JATIMPEDIA, Surabaya - Kepala Kantor Perwakilan Bank Indonesia (KPw BI) Jawa Timur, Ibrahim, memaparkan tingkat inflasi nasional juga masih terkendali pada rentang sasaran 2,5 ± 1 persen. Jawa Timur Berperan Besar pada Ekonomi Nasional.
Jawa Timur berkontribusi besar terhadap perekonomian nasional. Porsinya mencapai 14,54 persen. Bahkan untuk skala Pulau Jawa, ekonomi Jatim lebih dari seperempat.
"Karena itu, Jawa Timur sering menjadi lokasi pilot project berbagai program kementerian, didukung infrastruktur dan ekosistem pendukung yang relatif lengkap," kata dia.
Di sisi permintaan, konsumsi rumah tangga masih mendominasi dengan kontribusi 60,78 persen.
Namun, ia mengingatkan pentingnya menjaga keseimbangan dengan investasi.
“Target ideal pangsa investasi adalah di atas 30 persen untuk memastikan pertumbuhan jangka panjang yang inklusif dan berkelanjutan,” ujarnya.
Sementara dari sisi penawaran, industri pengolahan masih menjadi kontributor terbesar dengan pangsa mencapai 31,24 persen, disusul perdagangan, pertanian, dan konstruksi.
Lima lapangan usaha terbesar menyumbang sekitar 75 persen ekonomi Jatim.
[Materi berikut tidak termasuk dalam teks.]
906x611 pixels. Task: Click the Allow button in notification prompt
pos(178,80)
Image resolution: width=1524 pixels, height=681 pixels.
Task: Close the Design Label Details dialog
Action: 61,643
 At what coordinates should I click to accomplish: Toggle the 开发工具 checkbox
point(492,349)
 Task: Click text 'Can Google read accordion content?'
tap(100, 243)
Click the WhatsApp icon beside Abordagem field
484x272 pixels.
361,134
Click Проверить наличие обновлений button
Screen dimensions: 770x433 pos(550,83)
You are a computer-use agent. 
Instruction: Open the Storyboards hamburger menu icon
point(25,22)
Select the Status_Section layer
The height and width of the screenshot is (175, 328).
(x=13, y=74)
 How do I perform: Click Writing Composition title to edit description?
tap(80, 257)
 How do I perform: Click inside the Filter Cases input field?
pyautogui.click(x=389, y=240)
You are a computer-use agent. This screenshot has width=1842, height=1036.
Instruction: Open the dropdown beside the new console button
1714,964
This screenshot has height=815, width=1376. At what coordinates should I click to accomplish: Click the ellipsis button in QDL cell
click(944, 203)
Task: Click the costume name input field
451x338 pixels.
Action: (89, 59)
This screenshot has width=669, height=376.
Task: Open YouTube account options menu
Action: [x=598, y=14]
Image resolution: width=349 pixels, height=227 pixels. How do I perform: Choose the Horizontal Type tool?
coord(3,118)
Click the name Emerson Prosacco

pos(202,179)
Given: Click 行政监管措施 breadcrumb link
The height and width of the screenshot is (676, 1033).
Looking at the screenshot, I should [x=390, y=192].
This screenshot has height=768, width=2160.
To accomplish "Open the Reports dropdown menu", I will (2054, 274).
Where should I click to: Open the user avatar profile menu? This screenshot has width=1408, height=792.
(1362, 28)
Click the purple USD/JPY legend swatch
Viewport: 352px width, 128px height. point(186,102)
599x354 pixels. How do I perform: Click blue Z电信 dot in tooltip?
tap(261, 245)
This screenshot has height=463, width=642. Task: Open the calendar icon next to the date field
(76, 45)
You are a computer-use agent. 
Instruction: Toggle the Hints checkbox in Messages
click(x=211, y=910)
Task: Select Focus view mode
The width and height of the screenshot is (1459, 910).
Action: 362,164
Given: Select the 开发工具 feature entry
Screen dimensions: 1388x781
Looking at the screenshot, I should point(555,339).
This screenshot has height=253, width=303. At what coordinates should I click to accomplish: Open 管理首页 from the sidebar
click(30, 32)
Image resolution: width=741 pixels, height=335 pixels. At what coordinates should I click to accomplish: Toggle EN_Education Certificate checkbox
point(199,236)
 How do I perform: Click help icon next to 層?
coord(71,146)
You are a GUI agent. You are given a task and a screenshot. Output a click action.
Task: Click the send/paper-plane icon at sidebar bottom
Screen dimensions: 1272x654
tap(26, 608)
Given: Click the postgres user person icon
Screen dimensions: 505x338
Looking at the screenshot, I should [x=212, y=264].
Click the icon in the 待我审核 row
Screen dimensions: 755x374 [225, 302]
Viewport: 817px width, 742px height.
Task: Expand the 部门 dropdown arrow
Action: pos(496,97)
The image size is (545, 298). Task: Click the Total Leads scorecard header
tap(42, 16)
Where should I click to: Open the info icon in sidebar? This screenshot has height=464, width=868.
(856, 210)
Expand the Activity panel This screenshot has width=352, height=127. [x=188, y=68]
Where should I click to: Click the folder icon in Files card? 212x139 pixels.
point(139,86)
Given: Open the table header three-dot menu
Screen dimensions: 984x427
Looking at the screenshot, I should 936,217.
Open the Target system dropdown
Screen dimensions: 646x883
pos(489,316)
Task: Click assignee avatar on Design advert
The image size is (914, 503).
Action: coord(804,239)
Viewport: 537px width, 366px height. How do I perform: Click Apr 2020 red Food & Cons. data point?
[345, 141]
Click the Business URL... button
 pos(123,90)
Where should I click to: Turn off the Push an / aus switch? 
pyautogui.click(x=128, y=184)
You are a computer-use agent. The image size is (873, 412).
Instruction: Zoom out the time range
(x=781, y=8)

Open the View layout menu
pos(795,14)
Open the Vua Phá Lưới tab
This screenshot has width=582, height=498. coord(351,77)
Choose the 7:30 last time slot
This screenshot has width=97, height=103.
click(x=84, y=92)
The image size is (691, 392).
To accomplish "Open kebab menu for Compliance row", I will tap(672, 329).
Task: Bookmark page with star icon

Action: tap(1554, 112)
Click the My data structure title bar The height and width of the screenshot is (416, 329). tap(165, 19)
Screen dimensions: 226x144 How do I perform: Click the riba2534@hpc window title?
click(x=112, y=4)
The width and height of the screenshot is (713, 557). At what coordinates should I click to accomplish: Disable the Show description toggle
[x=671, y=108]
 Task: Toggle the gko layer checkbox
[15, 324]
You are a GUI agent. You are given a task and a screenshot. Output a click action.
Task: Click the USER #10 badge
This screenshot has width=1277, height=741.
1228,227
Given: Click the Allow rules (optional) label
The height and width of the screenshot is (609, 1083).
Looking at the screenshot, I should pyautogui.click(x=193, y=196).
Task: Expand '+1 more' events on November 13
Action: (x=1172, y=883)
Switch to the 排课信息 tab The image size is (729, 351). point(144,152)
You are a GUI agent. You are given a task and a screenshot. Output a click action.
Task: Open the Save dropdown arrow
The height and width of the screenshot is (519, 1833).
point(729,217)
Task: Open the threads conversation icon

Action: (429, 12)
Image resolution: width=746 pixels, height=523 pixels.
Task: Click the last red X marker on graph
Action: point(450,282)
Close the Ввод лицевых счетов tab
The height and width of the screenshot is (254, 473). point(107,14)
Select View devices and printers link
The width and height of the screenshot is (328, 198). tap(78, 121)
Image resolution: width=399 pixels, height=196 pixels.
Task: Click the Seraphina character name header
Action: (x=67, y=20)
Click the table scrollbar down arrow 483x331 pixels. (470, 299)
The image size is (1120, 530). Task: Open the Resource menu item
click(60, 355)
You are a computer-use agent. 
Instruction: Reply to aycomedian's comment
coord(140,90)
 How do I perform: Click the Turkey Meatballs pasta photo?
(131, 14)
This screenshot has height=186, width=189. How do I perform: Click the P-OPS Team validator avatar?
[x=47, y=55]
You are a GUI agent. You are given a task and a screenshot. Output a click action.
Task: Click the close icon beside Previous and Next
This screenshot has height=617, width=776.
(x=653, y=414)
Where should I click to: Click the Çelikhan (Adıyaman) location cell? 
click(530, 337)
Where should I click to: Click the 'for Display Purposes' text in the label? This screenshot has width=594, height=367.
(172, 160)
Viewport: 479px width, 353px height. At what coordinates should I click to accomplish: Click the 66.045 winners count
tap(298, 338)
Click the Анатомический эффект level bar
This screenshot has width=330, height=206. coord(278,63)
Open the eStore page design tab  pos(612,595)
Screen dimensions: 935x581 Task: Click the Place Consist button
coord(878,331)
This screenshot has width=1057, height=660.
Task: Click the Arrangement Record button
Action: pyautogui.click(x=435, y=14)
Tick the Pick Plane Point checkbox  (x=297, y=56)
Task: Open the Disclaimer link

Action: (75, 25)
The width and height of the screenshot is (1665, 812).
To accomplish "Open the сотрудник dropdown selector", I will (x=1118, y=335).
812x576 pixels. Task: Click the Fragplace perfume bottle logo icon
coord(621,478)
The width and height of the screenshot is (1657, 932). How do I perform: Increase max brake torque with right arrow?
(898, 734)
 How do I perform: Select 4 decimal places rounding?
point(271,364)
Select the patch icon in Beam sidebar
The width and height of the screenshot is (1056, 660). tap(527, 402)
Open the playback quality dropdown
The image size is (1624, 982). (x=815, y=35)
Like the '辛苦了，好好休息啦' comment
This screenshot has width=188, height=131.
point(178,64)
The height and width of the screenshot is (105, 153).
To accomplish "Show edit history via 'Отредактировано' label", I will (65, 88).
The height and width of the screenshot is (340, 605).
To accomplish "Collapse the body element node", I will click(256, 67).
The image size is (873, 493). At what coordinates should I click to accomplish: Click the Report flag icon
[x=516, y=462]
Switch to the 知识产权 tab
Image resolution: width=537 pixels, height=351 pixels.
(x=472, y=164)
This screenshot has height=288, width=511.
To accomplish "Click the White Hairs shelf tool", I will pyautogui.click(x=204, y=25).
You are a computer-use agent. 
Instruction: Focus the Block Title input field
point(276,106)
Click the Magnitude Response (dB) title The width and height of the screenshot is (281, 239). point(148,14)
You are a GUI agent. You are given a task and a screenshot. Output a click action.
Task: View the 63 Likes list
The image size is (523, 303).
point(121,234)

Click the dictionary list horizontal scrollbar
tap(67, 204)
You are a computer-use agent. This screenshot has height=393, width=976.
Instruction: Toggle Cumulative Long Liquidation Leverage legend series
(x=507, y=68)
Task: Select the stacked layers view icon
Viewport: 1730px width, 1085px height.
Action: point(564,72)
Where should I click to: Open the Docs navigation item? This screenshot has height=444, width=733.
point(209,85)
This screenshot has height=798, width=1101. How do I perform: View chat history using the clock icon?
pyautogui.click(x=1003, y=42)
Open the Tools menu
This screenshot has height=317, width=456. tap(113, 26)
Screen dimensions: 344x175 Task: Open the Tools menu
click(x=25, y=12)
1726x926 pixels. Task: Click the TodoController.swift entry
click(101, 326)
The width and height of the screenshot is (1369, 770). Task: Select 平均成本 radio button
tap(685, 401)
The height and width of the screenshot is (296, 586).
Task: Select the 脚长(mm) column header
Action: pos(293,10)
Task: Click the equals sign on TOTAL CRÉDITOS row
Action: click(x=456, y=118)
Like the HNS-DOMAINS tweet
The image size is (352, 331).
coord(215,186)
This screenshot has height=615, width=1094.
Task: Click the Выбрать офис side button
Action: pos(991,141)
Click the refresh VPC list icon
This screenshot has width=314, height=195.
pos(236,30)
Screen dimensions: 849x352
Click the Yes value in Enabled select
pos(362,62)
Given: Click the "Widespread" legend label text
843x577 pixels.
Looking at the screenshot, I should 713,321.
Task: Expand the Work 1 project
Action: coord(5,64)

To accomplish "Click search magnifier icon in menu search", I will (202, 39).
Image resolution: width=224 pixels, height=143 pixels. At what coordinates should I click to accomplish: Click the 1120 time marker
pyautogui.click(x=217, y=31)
Saat ini inflasi Jawa Timur tercatat 2,69 persen (yoy), lebih rendah dari nasional yang berada di level 2,86 persen.
Sementara itu perkembangan ekonomi global yang saat ini masih dibayangi ketidakpastian akibat berbagai dinamika internasional.
Mulai dari tensi geopolitik Rusia, pemilihan Presiden Amerika Serikat, hingga kebijakan retaliasi tarif impor yang terus berubah.
Menurutnya, salah satu perubahan signifikan terlihat pada tarif dagang Amerika Serikat terhadap Indonesia.
"Perkembangan terkini tarif di Amerika terhadap Indonesia sudah menurun dari 32 persen menjadi 19 persen. Ini berkat negosiasi pemerintah. Namun, ketidakpastian ekonomi AS masih tinggi," jelasnya dalam High Level Meeting (HLM), Tim Pengendali Inflasi Daerah (TPID), Tim Percepatan dan Perluasan Digitalisasi Daerah (TP2DD), Tim Percepatan Pertumbuhan Ekonomi Daerah (TP2ED) Provinsi Jawa Timur Tahun 2025, Selasa (25/11).
Ibrahim menjelaskan, menguatnya harga emas belakangan ini merupakan sinyal bahwa investor global masih mencari instrumen aman (safe haven).
Kondisi ini muncul karena investor belum sepenuhnya percaya menempatkan modal dalam surat berharga Amerika Serikat.
"Hal ini juga berdampak pada tekanan nilai tukar di banyak negara, termasuk Indonesia," kata Ibrahim.
Ia menekankan pentingnya mengantisipasi rambatan risiko global tersebut agar tidak memberi dampak signifikan terhadap ekonomi nasional maupun Jawa Timur..
Berdasarkan data yang dipaparkan, ekonomi dunia juga belum kembali ke fase pra-pandemi.
Pertumbuhan global yang dulu berada di kisaran 6,3 persen kini melambat dan diproyeksikan stagnan di sekitar 3,1 persen.
Sementara itu, suku bunga The Fed yang masih tinggi membuat arus modal global tetap bergerak hati-hati dan memberi tekanan pada nilai tukar berbagai negara.